Hey there! I'm Sam Miller, and I love to figure out math problems! Let's break this one down.

**a. What is the value of the population mean? What is the best estimate of this value?**
* Imagine "all the chickens" in Britten's Egg Farm – that's our "population." We want to know the average number of eggs *all* of them produce. We don't actually know this number exactly for all of them.
* But we took a *sample* of 20 chickens and found their average was 20 eggs.
* So, the best guess we have for the average of *all* chickens is the average we found from our sample.
* **Answer:** We don't know the exact population mean, but the best guess (estimate) for it is the sample average, which is 20 eggs per month.

**b. Explain why we need to use the t-distribution. What assumption do you need to make?**
* Think of it like this: If we had a *really big* sample (like 30 or more chickens) or if we magically knew the average egg production standard deviation for *all* chickens (not just our sample), we could use something called the "z-distribution."
* But here, our sample is pretty small (only 20 chickens), and we only know the standard deviation *for our sample* (2 eggs), not for all chickens. When our sample is small and we don't know the 'true' standard deviation of the whole group, the "t-distribution" is a better tool because it accounts for that extra uncertainty. It's like a slightly "fatter" bell curve that gives us a bit more room for error because our sample is small.
* **Assumption:** For this tool to work well, we need to assume that the number of eggs chickens lay generally follows a bell-shaped curve (what mathematicians call a normal distribution).

**c. For a $$95 \%$$ confidence interval, what is the value of $$t ?$$**
* To find our 't' value, we need two pieces of information:
* **Confidence Level:** We want to be 95% sure about our estimate. This means there's a 5% chance we're wrong, split between two ends (2.5% on each side).
* **Degrees of Freedom (df):** This is just our sample size minus 1. So, 20 chickens - 1 = 19.
* I looked up a special "t-table" (or you can use a calculator) for 19 degrees of freedom and a 95% confidence level (or 0.025 in each tail).
* **Answer:** The 't' value is 2.093.

**d. Develop the $$95 \%$$ confidence interval for the population mean.**
* This is where we build our "confidence interval" – it's like a range of values where we're pretty sure the true average for all chickens falls.
* The formula is: Sample Average $\pm$ (t-value $\times$ (Sample Standard Deviation / square root of Sample Size))
* Sample Average ($\bar{x}$) = 20 eggs
* Sample Standard Deviation (s) = 2 eggs
* Sample Size (n) = 20 chickens
* t-value = 2.093 (from part c)
* First, let's find the "standard error" which is how much our sample mean might vary:
* Standard Error = $2 / \sqrt{20} = 2 / 4.4721 \approx 0.4472$
* Next, let's find the "margin of error" – this is how much wiggle room we need around our sample average:
* Margin of Error = $2.093 \times 0.4472 \approx 0.9358$
* Now, we build our interval:
* Lower end = $20 - 0.9358 = 19.0642$
* Upper end = $20 + 0.9358 = 20.9358$
* **Answer:** So, we're 95% confident that the true average number of eggs for all chickens is between about 19.06 and 20.94 eggs per month.

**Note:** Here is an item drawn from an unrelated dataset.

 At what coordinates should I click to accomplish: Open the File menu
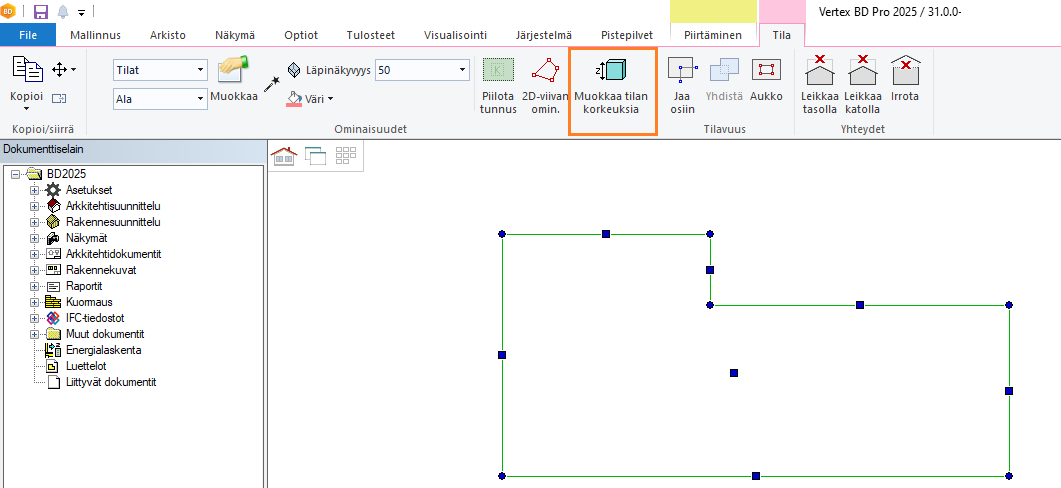(x=28, y=35)
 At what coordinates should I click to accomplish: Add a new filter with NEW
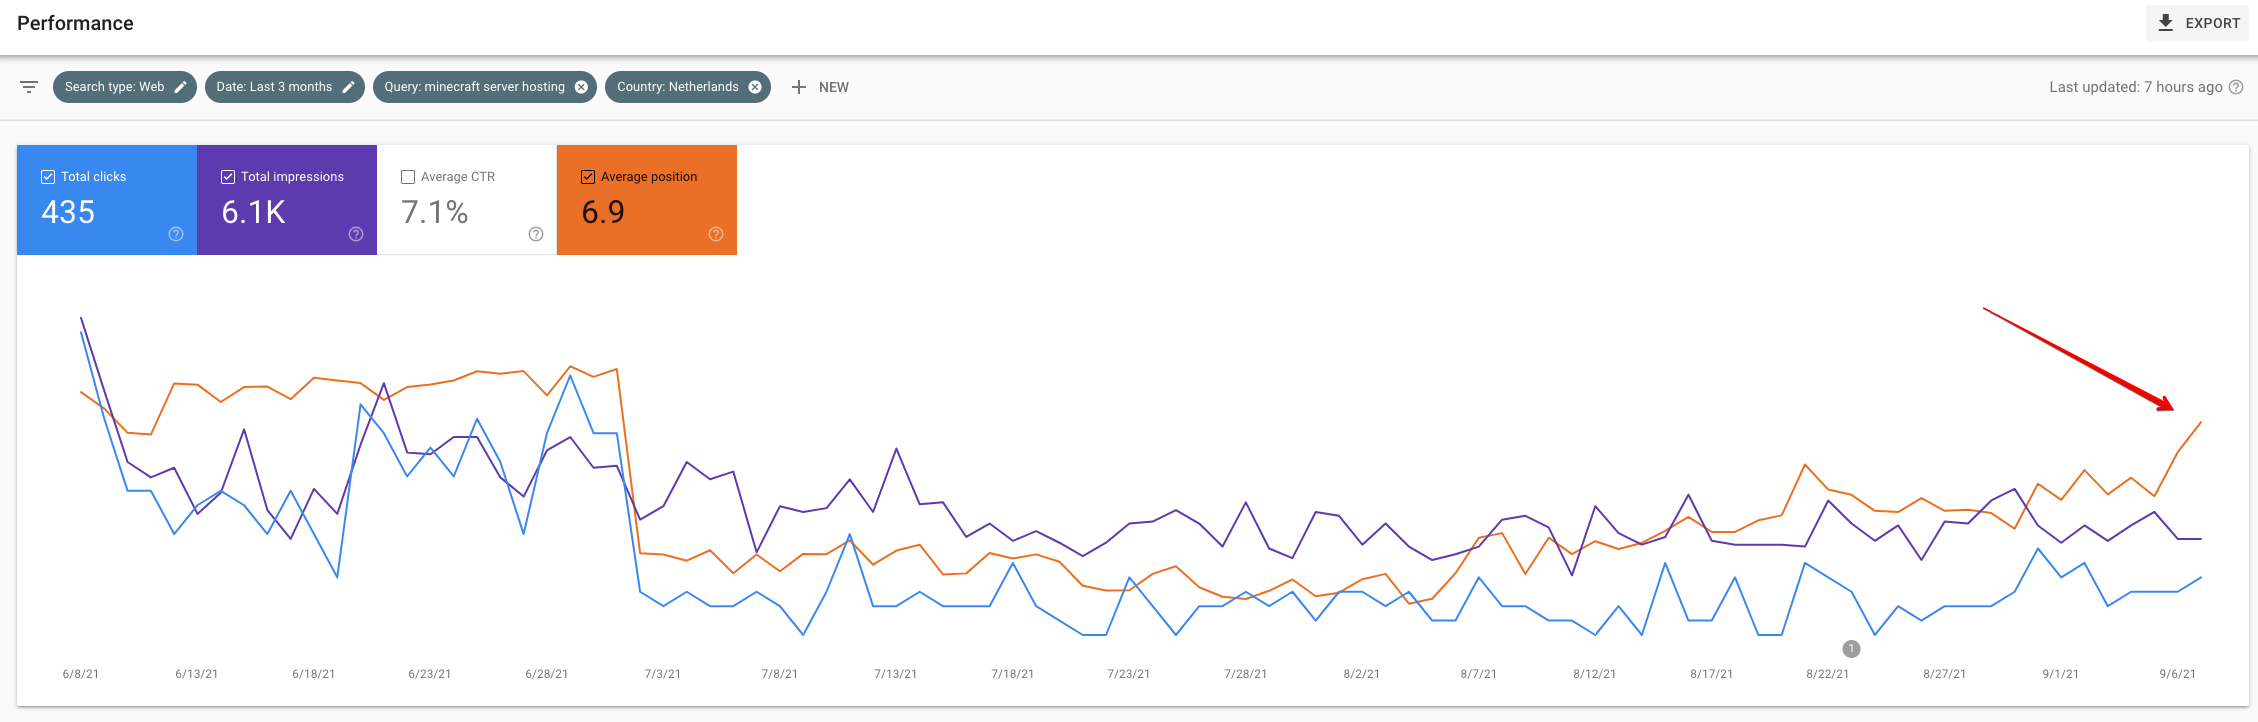[820, 87]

**e. Would it be reasonable to conclude that the population mean is 21 eggs? What about 25 eggs?**
* Let's check if 21 eggs or 25 eggs fall inside our calculated confidence interval (19.06 to 20.94).
* For 21 eggs: Our range goes up to 20.94. Since 21 is a little bit higher than 20.94, it's outside our comfortable range.
* For 25 eggs: This is much higher than 20.94, so it's definitely outside our range.
* **Answer:** No, it wouldn't be reasonable to conclude that the population mean is 21 eggs. And no, it definitely wouldn't be reasonable to conclude that it's 25 eggs. Both of those numbers are outside the range we found where the true average most likely is.